Extracted data entries =

==*==

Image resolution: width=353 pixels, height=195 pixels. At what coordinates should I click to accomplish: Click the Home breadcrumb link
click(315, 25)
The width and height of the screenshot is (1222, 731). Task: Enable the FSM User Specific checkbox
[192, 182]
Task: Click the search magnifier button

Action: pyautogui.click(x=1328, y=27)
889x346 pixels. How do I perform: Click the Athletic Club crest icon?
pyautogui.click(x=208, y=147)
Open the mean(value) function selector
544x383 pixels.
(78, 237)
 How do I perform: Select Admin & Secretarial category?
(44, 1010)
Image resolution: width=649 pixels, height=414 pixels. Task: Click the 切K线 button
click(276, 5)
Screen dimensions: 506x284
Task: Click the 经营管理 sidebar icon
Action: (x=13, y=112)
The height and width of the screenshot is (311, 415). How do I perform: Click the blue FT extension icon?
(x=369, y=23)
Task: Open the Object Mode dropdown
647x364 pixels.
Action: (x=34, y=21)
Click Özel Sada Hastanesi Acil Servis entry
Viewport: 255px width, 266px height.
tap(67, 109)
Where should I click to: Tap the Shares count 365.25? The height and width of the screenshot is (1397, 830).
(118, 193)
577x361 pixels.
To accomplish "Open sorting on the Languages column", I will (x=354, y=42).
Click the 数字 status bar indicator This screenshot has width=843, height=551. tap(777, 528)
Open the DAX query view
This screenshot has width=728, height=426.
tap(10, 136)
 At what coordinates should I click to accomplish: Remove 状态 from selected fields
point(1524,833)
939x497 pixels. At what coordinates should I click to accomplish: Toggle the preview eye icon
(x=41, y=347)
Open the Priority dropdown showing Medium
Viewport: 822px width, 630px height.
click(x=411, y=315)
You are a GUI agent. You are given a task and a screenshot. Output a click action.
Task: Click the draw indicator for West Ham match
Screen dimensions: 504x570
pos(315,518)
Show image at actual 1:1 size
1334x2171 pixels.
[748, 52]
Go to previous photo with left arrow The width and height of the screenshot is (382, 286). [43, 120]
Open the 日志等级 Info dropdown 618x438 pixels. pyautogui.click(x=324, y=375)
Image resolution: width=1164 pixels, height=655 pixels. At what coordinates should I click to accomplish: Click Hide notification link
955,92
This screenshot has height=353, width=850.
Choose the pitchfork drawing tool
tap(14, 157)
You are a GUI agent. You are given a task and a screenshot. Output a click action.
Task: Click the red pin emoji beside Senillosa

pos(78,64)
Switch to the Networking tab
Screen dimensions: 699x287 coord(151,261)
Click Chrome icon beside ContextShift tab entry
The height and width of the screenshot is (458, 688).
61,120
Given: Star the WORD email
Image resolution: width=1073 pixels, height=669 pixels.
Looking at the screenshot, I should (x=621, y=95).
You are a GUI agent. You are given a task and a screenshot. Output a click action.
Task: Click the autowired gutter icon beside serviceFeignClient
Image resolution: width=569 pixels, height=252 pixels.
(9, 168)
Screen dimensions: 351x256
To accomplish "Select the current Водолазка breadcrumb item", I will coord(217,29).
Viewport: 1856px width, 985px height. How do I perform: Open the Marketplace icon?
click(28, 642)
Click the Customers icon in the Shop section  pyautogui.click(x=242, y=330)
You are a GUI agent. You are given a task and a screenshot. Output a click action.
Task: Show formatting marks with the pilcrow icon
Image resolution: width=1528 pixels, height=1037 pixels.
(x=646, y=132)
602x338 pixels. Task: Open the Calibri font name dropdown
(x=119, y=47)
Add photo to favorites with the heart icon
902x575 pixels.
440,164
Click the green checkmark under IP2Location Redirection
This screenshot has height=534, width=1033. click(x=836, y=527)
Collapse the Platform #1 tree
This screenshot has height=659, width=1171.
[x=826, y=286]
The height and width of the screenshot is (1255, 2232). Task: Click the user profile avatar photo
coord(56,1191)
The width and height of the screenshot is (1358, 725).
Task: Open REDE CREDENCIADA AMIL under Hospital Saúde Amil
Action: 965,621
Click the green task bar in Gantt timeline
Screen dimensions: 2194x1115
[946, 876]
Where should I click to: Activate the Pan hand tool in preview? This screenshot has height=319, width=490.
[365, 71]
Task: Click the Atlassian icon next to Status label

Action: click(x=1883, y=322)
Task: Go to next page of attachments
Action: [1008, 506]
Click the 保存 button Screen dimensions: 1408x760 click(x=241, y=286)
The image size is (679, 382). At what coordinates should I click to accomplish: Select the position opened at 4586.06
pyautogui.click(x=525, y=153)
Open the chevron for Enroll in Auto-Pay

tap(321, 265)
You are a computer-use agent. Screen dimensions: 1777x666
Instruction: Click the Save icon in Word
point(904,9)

==*==

EXERCISE OBJECTIVE =
Copy these items word for word.

ANSWER FOR THE TASK =
Image resolution: width=353 pixels, height=195 pixels. At what coordinates should I click to accomplish: Click the Home breadcrumb link
click(315, 25)
The width and height of the screenshot is (1222, 731). Task: Enable the FSM User Specific checkbox
[192, 182]
Task: Click the search magnifier button

Action: pyautogui.click(x=1328, y=27)
889x346 pixels. How do I perform: Click the Athletic Club crest icon?
pyautogui.click(x=208, y=147)
Open the mean(value) function selector
544x383 pixels.
(78, 237)
 How do I perform: Select Admin & Secretarial category?
(44, 1010)
Image resolution: width=649 pixels, height=414 pixels. Task: Click the 切K线 button
click(276, 5)
Screen dimensions: 506x284
Task: Click the 经营管理 sidebar icon
Action: (x=13, y=112)
The height and width of the screenshot is (311, 415). How do I perform: Click the blue FT extension icon?
(x=369, y=23)
Task: Open the Object Mode dropdown
647x364 pixels.
Action: (x=34, y=21)
Click Özel Sada Hastanesi Acil Servis entry
Viewport: 255px width, 266px height.
tap(67, 109)
Where should I click to: Tap the Shares count 365.25? The height and width of the screenshot is (1397, 830).
(118, 193)
577x361 pixels.
To accomplish "Open sorting on the Languages column", I will (x=354, y=42).
Click the 数字 status bar indicator This screenshot has width=843, height=551. tap(777, 528)
Open the DAX query view
This screenshot has width=728, height=426.
tap(10, 136)
 At what coordinates should I click to accomplish: Remove 状态 from selected fields
point(1524,833)
939x497 pixels. At what coordinates should I click to accomplish: Toggle the preview eye icon
(x=41, y=347)
Open the Priority dropdown showing Medium
Viewport: 822px width, 630px height.
click(x=411, y=315)
You are a GUI agent. You are given a task and a screenshot. Output a click action.
Task: Click the draw indicator for West Ham match
Screen dimensions: 504x570
pos(315,518)
Show image at actual 1:1 size
1334x2171 pixels.
[748, 52]
Go to previous photo with left arrow The width and height of the screenshot is (382, 286). [43, 120]
Open the 日志等级 Info dropdown 618x438 pixels. pyautogui.click(x=324, y=375)
Image resolution: width=1164 pixels, height=655 pixels. At what coordinates should I click to accomplish: Click Hide notification link
955,92
This screenshot has height=353, width=850.
Choose the pitchfork drawing tool
tap(14, 157)
You are a GUI agent. You are given a task and a screenshot. Output a click action.
Task: Click the red pin emoji beside Senillosa

pos(78,64)
Switch to the Networking tab
Screen dimensions: 699x287 coord(151,261)
Click Chrome icon beside ContextShift tab entry
The height and width of the screenshot is (458, 688).
61,120
Given: Star the WORD email
Image resolution: width=1073 pixels, height=669 pixels.
Looking at the screenshot, I should (x=621, y=95).
You are a GUI agent. You are given a task and a screenshot. Output a click action.
Task: Click the autowired gutter icon beside serviceFeignClient
Image resolution: width=569 pixels, height=252 pixels.
(9, 168)
Screen dimensions: 351x256
To accomplish "Select the current Водолазка breadcrumb item", I will coord(217,29).
Viewport: 1856px width, 985px height. How do I perform: Open the Marketplace icon?
click(28, 642)
Click the Customers icon in the Shop section  pyautogui.click(x=242, y=330)
You are a GUI agent. You are given a task and a screenshot. Output a click action.
Task: Show formatting marks with the pilcrow icon
Image resolution: width=1528 pixels, height=1037 pixels.
(x=646, y=132)
602x338 pixels. Task: Open the Calibri font name dropdown
(x=119, y=47)
Add photo to favorites with the heart icon
902x575 pixels.
440,164
Click the green checkmark under IP2Location Redirection
This screenshot has height=534, width=1033. click(x=836, y=527)
Collapse the Platform #1 tree
This screenshot has height=659, width=1171.
[x=826, y=286]
The height and width of the screenshot is (1255, 2232). Task: Click the user profile avatar photo
coord(56,1191)
The width and height of the screenshot is (1358, 725).
Task: Open REDE CREDENCIADA AMIL under Hospital Saúde Amil
Action: 965,621
Click the green task bar in Gantt timeline
Screen dimensions: 2194x1115
[946, 876]
Where should I click to: Activate the Pan hand tool in preview? This screenshot has height=319, width=490.
[365, 71]
Task: Click the Atlassian icon next to Status label

Action: click(x=1883, y=322)
Task: Go to next page of attachments
Action: [1008, 506]
Click the 保存 button Screen dimensions: 1408x760 click(x=241, y=286)
The image size is (679, 382). At what coordinates should I click to accomplish: Select the position opened at 4586.06
pyautogui.click(x=525, y=153)
Open the chevron for Enroll in Auto-Pay

tap(321, 265)
You are a computer-use agent. Screen dimensions: 1777x666
Instruction: Click the Save icon in Word
point(904,9)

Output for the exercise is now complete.